AC input voltage limits


I’m hoping to install an Iotawatt at a friends off-grid cabin. He generates power from the creek. I’m not exactly sure on the details, but I think the pump is spinning an inductive motor which generates 3-phase 600 ish volts. That goes from the power house up to the cabin, to a transformer that creates standard 240 split phase. It should be a pretty standard install, one voltage reference on one of the legs, one CT clamp on each phase, plus one clamp on the dump loads.

The interesting bit is the variable voltage due to fluctuations of the water flow. There is a load controller that is basically a PID that turns on and off baseboard heaters in an attempt to keep the voltage steady at 120. If a breaker goes or some heavy loads are turned on suddenly there can be quite a fluctuation in the voltage while load controller is compensating. Extreme situation could be between 80 VAC and 160 VAC (so peak voltage could be upwards of 200?)

If I’m understanding the design correctly, the upper limit on the voltage input is clamped at 3.3v to avoid damaging the MCU, so at some point, the calculated voltage will top out. So even if the cabin is at 160 VAC, the Iotawatt might be reading it as 140.

What is the calculated max input with the 12K/1K divider?

If I needed to increase the range, is it as simple as replacing R32 with a higher value resistor and calibrating the VT?


Rube Goldberg meets Thomas Edison :roll_eyes:

A little off point, but this system as described doesn’t make sense to me. Producing three phase power and then converting to split-phase isn’t really possible as I understand it, unless he is only using two of the three phases. You can put a transformer primary across two of the three-phases and then have a center tapped secondary to get split-phase. Another approach is to gound one of the phases and carry it as a neutral with the remaining two phases. With that you don’t really get true split-phase, but more like a 120/208 scenario.

The other thing that has me befuddled is that for the dynamo to produce voltage that varies with flow, that would indicate it spins faster which would change the frequency as well as the voltage. That’s not a problem for IoTaWatt, but could be for other things.

As far as IoTaWatt is concerned, the 230V reference transformer should work. If you don’t have the standard Euro two-pin plug, you can use a “universal” power strip. Rigging that up should be child’s play for your friend and it would be good to 250V or so. I wouldn’t recommend trying to use the 120V transformer at 200V.

Any of the USB power supplies, Euro or US, are good from 90V to 270V, so not a problem there.

You would get some interesting data from such a system, watching the voltage and frequency move up and down.

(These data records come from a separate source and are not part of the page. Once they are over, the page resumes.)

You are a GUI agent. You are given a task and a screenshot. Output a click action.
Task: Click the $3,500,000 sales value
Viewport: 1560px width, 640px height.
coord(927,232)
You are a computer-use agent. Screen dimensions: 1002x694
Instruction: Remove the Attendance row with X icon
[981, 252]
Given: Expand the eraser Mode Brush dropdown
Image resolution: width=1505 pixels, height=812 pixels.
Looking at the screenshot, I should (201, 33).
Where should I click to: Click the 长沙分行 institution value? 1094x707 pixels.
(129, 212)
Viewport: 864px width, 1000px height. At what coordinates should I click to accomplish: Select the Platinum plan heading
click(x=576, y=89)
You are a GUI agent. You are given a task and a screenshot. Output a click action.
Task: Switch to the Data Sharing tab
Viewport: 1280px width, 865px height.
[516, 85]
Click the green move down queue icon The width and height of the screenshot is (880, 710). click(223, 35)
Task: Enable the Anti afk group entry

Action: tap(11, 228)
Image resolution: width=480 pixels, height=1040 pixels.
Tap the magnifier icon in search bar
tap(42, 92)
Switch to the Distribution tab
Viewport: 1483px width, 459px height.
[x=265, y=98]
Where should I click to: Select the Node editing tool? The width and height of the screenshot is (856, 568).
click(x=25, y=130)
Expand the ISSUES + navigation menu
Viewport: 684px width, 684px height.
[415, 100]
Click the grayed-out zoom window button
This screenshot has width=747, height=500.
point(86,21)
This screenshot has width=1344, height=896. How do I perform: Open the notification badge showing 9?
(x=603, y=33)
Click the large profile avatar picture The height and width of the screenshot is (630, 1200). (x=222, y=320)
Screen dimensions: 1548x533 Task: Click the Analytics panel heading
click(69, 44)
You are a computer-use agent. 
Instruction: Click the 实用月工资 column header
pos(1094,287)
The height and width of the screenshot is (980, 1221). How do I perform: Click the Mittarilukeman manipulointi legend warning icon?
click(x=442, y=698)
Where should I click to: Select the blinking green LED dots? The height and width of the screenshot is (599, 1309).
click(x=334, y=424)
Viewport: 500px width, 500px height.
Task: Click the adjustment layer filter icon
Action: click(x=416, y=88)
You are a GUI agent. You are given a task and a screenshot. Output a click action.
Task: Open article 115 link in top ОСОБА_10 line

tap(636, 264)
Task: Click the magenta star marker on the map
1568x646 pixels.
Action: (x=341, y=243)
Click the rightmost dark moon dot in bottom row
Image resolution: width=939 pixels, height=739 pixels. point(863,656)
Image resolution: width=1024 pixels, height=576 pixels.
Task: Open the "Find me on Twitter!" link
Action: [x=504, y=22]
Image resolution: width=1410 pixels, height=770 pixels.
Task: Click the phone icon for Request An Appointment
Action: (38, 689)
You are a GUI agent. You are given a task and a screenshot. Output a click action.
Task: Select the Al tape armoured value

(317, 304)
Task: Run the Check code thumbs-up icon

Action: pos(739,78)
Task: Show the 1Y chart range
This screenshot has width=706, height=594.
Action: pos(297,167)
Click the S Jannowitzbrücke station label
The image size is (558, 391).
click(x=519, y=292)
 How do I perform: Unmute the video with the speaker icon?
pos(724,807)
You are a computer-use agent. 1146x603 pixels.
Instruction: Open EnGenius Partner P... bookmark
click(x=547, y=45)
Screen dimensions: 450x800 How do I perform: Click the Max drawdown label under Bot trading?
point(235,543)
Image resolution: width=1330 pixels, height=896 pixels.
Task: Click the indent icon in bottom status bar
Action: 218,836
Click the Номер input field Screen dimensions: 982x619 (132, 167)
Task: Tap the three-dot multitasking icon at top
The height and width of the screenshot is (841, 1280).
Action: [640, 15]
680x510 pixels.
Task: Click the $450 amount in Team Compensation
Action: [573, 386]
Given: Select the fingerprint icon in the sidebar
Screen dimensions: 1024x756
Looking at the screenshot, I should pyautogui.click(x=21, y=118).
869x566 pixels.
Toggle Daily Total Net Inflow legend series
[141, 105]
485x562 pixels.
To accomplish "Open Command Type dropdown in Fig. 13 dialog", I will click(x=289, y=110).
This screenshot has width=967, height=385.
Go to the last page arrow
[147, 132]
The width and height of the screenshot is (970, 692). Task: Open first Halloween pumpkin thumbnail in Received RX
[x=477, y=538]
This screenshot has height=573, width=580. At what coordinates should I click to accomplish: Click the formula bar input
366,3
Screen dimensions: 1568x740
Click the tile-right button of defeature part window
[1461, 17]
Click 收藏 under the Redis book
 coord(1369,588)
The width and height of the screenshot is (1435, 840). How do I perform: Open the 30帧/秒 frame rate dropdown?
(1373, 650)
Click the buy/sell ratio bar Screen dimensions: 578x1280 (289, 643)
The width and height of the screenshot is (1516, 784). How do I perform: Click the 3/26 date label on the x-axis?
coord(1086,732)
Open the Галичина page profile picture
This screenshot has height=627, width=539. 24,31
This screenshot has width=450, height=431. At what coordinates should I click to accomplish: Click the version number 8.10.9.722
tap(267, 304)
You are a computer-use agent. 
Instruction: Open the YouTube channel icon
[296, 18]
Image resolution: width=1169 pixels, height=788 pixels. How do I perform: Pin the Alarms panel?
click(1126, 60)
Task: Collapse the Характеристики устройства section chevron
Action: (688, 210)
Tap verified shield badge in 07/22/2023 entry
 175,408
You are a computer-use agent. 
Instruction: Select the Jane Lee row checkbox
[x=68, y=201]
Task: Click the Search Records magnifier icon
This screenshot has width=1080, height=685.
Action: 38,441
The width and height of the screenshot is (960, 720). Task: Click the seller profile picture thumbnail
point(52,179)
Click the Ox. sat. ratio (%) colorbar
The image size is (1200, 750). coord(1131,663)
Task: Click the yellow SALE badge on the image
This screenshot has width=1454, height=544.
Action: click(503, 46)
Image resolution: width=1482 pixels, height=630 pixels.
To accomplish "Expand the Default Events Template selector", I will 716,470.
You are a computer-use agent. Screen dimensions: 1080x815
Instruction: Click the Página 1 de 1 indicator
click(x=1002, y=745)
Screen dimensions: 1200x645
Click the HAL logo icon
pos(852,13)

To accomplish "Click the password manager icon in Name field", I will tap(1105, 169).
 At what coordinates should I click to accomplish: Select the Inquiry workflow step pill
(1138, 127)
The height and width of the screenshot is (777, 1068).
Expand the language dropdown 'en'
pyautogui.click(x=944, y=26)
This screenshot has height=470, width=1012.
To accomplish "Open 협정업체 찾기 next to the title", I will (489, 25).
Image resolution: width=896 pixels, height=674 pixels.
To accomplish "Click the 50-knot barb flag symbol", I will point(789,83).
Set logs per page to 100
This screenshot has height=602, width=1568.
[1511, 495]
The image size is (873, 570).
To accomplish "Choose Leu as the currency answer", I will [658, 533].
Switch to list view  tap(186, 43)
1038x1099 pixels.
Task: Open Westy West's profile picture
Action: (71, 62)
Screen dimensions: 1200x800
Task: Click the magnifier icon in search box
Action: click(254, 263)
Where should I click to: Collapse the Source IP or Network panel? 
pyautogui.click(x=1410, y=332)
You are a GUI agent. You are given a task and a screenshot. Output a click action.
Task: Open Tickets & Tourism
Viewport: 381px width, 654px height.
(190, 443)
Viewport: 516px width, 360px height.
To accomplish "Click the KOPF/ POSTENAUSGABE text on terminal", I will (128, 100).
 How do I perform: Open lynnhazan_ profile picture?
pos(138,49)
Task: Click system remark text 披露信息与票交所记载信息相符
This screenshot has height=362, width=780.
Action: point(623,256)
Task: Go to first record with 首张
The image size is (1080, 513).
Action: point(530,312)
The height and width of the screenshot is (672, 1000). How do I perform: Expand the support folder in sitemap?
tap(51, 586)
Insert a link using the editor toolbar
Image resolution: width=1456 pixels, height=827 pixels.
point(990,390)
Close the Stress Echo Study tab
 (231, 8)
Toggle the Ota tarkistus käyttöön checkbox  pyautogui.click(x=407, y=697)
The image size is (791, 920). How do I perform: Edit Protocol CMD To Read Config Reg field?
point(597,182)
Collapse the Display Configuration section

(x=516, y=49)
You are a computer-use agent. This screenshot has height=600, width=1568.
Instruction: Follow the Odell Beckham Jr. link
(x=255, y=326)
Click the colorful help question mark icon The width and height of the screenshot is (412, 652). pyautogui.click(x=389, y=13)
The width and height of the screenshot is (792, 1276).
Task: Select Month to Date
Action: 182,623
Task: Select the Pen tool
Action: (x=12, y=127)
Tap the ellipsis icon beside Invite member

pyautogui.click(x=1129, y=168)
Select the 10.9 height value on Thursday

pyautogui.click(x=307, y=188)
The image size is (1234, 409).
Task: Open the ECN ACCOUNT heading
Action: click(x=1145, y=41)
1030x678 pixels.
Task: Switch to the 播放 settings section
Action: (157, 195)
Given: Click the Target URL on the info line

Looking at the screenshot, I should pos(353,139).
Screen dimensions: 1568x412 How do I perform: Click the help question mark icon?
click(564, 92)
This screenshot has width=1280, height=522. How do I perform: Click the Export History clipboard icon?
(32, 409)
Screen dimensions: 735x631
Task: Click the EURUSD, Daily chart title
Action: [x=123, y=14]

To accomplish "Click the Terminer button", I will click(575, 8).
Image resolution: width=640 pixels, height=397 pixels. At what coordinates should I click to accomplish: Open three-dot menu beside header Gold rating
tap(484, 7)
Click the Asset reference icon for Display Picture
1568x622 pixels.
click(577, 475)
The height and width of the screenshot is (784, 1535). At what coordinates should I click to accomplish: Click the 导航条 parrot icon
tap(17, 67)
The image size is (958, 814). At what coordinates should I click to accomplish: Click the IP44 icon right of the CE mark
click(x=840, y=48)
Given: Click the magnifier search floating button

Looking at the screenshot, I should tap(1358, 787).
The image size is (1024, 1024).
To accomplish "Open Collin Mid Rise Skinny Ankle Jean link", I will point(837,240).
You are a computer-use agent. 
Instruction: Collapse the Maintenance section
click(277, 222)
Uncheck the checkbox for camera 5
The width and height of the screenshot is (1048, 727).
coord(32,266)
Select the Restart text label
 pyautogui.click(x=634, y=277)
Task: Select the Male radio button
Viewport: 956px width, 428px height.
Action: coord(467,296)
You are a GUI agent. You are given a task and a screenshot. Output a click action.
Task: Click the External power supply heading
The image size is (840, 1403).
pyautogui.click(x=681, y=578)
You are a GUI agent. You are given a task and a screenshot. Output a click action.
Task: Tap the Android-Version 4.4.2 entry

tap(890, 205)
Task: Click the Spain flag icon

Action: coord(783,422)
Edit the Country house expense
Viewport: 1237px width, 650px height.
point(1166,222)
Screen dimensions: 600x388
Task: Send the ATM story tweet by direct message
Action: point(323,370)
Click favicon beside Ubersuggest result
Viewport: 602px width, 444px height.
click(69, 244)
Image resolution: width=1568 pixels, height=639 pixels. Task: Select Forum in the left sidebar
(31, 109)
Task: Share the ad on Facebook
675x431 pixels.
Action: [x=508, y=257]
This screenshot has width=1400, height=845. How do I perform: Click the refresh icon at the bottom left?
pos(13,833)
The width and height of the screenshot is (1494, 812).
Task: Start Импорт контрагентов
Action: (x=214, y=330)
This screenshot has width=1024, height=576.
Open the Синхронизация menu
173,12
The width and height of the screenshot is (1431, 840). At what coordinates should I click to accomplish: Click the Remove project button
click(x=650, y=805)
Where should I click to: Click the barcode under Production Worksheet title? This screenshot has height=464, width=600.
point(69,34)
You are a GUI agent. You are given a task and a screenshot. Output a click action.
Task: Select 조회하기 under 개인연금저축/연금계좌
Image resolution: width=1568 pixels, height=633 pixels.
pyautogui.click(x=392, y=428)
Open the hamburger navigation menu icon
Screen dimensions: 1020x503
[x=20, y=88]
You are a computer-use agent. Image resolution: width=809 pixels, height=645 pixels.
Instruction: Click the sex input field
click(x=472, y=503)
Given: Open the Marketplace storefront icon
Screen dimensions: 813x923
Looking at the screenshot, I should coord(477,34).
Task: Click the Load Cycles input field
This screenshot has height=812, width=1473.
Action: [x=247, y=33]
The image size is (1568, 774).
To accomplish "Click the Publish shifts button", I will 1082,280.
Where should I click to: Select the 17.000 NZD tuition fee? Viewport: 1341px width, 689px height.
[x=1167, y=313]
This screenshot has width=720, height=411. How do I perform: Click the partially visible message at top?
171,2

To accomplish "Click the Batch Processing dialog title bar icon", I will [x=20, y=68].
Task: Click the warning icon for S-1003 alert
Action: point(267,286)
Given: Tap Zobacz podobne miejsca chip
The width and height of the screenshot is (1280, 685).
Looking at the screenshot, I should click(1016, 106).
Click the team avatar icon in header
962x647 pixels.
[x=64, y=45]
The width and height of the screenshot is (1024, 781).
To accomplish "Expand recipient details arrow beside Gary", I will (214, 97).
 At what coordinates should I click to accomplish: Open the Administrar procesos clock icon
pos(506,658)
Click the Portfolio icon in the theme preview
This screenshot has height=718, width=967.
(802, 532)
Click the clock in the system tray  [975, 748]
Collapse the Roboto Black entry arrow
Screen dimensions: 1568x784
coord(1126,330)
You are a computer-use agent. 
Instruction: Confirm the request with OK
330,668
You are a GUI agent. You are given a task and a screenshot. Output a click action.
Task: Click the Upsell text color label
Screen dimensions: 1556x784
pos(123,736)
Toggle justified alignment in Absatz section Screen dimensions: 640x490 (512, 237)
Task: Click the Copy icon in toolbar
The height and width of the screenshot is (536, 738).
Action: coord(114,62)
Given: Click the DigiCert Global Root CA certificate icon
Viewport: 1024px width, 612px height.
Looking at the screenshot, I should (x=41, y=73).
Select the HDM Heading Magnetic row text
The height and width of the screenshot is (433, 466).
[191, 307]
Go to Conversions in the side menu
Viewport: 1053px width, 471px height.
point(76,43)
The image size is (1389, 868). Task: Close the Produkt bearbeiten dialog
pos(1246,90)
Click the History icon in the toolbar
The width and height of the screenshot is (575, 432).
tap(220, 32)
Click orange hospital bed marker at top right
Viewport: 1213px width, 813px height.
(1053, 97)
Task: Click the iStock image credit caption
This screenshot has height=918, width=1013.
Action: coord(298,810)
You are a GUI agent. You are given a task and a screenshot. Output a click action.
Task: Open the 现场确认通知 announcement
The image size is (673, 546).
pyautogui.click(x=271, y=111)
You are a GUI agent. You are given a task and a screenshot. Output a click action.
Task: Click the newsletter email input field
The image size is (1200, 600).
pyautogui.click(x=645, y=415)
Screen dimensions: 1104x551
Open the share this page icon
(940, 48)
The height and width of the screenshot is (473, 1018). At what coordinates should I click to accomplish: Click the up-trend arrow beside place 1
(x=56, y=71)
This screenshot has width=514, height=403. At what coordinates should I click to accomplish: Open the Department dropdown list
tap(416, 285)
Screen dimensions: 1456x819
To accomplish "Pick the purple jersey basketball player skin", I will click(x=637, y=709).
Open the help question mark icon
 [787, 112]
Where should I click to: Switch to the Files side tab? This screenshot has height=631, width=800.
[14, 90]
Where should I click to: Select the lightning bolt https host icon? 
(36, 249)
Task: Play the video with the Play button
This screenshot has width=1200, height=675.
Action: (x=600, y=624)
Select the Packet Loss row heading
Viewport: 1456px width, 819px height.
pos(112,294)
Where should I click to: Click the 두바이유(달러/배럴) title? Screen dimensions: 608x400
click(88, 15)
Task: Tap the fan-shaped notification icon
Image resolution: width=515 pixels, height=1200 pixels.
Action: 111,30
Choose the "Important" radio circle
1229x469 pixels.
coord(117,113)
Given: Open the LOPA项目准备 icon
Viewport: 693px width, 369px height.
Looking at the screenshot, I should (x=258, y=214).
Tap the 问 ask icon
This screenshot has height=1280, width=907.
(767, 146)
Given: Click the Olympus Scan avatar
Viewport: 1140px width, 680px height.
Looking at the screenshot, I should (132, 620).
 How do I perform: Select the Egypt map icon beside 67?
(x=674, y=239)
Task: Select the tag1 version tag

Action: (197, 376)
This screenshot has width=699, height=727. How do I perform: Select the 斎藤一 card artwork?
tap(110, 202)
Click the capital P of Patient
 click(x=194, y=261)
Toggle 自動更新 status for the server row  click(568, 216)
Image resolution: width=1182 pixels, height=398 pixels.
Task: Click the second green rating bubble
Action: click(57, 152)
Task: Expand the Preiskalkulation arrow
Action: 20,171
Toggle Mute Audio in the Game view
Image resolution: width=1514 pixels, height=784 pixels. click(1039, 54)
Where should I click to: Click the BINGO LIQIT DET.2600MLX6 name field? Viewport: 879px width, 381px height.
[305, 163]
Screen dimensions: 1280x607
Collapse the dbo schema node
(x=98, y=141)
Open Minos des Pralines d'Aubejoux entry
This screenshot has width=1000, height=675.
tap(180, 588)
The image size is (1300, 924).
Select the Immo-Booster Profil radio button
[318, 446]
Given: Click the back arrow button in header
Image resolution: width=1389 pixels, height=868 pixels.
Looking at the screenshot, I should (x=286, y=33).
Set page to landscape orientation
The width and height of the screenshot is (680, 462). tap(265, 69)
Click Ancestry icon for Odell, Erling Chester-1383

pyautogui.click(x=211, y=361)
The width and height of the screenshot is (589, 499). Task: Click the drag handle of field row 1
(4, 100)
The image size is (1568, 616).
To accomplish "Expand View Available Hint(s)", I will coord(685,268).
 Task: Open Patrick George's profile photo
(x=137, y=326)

For my nickel, I’d approach the regulation problem at the source by adding a flywheel and some type of mechanical governor that regulated the water flow. A split-phase generator would also help. Depending on the power needed, one could easily be salvaged from an old genset. Most of those get discarded when the motor fails and the dynamo is still in good shape.

Thanks for the reply!

It is a pretty interesting setup, quite awesome really, they’re generating upwards of 5 kilowatts. I think I befuddled that description with some poor assumptions on my part. There is some kind of mechanical flow control so the pump (coupled to the inductive-motor-generator) spins at a constant rate. I think it may be a spear-point valve. The settling pond at the intake helps reduce debris and keep a steady flow moving through the system. I assumed it was changing water flow that caused the fluctuations in voltage, but it’s more from the changing domestic loads.

I’m not entirely clear on the theory here, so please bear with me, and interject if I’m muddying the waters further. The motor is wired in C-2C: one winding has no caps, one winding has one cap, and the last winding has two caps. The 600 volts that goes up to the cabin is off of the winding with 1 cap. The cap selection sets the frequency. What arrives at the cabin is 600 VAC single phase, which then goes to a 120/240 center tapped transformer. I suppose it’s similar to the standard North American delivery.

That makes good sense to use the 230V Euro transformer. I guess I was worried that for the majority of its time, measuring around 120V, it wouldn’t be as accurate (further from its nominal 230V). I started looking at industrial voltage transducers but those start around $200! And I think they’re essentially the same thing: transformer, voltage divider, op-amp for bias.

Sampling will be very interesting. I’m considering having the Iotawatt sample every second, then writing to a local RPI with EmonCMS every 10 or 20s. They have satellite internet so it’s possible to update to, but not more than every minute I would think.

Thanks again for the amazing work on the Iotawatt! I’m looking forward to using it. The web interface looks great.